*** Data listing Section Begins ***

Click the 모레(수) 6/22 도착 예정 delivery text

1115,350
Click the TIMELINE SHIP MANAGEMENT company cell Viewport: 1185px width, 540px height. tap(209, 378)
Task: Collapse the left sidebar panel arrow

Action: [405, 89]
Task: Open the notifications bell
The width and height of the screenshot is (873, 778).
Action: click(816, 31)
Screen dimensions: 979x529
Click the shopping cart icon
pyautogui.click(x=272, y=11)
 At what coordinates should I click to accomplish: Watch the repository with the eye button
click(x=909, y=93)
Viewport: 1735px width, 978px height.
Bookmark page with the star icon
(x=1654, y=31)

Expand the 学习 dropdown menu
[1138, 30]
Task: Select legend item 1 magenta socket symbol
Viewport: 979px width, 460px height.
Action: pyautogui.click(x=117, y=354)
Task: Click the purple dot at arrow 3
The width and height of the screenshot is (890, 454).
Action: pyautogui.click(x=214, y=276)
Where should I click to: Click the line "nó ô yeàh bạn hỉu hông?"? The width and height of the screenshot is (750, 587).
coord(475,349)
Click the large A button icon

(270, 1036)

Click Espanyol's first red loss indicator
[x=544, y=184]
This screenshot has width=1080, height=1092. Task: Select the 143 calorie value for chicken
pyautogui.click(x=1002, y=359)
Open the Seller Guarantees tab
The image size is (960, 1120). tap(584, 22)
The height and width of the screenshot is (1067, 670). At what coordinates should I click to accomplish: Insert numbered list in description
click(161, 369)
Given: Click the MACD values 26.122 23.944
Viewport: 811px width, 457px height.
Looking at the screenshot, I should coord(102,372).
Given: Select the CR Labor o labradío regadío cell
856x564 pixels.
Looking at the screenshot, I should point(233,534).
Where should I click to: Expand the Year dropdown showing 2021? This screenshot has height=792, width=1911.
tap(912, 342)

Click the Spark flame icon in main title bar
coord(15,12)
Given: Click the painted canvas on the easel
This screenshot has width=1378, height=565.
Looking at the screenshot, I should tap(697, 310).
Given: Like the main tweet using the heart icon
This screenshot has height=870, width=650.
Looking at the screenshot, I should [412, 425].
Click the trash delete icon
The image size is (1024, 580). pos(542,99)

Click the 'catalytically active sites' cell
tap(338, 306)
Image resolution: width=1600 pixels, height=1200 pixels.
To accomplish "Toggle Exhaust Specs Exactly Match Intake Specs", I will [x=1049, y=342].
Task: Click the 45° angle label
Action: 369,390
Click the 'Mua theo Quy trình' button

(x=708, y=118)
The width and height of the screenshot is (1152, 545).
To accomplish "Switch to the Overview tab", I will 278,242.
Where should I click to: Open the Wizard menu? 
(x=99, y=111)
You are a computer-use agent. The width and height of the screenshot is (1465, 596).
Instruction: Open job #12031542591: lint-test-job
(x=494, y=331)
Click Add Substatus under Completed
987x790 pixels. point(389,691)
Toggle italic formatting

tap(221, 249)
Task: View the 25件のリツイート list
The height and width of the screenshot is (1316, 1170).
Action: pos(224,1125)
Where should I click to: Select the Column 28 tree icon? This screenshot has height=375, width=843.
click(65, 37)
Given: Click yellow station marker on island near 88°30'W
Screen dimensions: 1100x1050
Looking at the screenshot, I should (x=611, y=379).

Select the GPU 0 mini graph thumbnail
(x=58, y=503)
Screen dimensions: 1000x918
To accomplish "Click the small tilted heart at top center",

*** Data listing Section Ends ***

Note which lines carry the word "heart" in the material, then copy each of them.

Given: Like the main tweet using the heart icon
To accomplish "Click the small tilted heart at top center",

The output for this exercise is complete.